**Task to carry out**
When a line in the listing contains the string "chart", pick it out and copy it.

**Exercise data**
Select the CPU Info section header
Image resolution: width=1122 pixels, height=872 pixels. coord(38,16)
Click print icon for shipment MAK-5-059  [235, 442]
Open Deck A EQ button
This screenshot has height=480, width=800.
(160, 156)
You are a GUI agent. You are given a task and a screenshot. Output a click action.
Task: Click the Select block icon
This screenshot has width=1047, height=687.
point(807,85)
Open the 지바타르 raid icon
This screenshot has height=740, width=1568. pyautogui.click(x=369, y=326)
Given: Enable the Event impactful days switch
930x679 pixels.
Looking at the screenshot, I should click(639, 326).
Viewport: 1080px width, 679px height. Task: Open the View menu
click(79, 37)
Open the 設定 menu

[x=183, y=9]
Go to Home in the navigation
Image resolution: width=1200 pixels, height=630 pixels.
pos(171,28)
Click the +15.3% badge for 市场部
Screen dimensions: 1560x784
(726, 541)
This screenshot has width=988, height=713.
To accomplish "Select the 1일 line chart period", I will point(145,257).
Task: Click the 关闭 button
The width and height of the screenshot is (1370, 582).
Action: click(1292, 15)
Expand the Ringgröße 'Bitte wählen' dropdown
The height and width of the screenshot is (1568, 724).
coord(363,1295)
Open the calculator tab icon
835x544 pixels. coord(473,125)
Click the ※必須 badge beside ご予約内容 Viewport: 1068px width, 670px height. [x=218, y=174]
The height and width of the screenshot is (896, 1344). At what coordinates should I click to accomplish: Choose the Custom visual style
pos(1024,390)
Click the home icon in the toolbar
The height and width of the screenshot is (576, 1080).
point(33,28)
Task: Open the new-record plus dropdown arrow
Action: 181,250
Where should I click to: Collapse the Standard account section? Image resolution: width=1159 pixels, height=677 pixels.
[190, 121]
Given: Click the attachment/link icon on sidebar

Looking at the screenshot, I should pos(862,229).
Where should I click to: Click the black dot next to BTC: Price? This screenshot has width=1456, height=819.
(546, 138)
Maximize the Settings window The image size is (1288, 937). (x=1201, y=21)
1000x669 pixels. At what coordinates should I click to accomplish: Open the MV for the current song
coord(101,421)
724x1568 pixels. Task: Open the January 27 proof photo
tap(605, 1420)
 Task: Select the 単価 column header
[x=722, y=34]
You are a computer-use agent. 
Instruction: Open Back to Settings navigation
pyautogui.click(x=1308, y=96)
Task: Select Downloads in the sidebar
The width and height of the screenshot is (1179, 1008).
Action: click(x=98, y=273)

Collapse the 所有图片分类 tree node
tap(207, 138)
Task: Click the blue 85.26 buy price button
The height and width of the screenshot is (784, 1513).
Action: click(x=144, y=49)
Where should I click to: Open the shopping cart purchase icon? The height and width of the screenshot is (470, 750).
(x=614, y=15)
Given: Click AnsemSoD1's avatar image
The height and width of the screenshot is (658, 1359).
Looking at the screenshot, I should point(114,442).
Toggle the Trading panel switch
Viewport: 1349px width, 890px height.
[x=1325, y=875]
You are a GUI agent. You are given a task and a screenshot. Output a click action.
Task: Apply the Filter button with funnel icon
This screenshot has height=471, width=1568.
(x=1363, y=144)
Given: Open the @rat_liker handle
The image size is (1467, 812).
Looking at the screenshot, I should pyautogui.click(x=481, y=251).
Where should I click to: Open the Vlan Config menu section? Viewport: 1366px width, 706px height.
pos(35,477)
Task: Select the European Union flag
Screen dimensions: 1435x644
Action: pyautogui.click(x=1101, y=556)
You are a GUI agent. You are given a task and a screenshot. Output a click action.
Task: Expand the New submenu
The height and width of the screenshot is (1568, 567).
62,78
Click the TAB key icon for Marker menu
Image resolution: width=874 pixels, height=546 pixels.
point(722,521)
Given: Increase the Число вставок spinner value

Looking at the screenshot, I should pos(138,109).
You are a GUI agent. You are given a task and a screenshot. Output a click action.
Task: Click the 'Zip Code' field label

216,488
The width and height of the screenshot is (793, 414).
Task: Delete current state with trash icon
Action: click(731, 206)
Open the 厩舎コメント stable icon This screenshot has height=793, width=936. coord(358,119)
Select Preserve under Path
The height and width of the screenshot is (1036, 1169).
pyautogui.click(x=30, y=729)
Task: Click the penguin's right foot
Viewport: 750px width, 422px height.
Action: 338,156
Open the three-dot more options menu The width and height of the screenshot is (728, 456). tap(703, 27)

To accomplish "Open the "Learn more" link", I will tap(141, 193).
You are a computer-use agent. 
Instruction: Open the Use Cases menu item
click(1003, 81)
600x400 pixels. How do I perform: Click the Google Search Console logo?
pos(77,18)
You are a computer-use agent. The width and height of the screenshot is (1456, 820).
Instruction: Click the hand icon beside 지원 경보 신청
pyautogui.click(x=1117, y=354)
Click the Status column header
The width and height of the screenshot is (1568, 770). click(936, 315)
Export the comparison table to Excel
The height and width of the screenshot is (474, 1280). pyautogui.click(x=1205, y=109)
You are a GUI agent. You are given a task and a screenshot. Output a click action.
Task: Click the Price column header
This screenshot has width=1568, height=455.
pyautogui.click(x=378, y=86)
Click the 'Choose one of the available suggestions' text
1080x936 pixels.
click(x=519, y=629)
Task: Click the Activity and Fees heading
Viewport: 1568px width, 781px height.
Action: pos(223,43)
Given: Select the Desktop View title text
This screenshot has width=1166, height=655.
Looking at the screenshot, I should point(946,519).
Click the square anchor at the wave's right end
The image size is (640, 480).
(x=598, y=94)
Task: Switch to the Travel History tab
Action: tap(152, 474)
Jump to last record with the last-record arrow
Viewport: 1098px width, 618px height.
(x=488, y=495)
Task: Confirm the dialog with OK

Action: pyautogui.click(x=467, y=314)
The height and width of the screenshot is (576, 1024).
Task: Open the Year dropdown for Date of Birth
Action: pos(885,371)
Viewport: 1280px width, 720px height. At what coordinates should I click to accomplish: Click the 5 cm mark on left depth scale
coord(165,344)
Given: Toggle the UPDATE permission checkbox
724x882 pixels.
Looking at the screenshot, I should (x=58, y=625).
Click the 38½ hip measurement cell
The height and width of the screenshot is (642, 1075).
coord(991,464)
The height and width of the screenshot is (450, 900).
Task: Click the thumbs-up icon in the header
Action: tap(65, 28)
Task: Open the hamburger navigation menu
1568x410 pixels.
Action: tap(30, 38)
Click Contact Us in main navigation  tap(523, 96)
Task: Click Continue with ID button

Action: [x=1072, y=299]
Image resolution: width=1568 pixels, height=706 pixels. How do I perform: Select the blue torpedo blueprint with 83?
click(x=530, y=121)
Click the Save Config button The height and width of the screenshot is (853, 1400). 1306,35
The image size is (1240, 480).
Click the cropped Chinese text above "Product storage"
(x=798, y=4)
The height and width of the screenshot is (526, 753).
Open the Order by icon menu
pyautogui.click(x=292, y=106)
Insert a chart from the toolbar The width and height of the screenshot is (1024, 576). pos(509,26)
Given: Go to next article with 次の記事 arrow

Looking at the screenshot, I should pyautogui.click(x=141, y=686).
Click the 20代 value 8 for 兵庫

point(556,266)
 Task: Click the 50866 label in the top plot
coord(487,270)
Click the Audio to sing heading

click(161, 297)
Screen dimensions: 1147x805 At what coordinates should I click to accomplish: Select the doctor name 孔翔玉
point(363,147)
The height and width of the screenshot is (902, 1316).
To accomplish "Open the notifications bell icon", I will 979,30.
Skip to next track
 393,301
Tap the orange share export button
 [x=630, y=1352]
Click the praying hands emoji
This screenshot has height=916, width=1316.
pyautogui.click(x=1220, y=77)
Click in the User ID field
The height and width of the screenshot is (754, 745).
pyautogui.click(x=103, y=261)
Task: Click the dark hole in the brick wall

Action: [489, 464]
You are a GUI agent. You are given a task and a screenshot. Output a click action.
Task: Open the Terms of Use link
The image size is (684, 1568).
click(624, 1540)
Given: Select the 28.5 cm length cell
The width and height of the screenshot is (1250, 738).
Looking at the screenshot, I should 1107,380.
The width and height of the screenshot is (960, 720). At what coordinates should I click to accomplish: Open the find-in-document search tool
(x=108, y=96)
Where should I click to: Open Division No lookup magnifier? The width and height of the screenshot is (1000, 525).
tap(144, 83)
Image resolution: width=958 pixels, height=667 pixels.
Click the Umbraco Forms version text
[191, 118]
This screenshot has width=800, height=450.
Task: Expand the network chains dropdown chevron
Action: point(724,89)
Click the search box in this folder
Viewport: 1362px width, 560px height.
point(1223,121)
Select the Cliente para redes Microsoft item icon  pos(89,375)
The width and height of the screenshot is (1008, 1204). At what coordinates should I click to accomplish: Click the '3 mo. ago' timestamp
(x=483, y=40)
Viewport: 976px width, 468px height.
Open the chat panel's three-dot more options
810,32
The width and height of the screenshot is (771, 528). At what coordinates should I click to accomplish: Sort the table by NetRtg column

**Result of this exercise**
To accomplish "Select the 1일 line chart period", I will point(145,257).
Insert a chart from the toolbar The width and height of the screenshot is (1024, 576). pos(509,26)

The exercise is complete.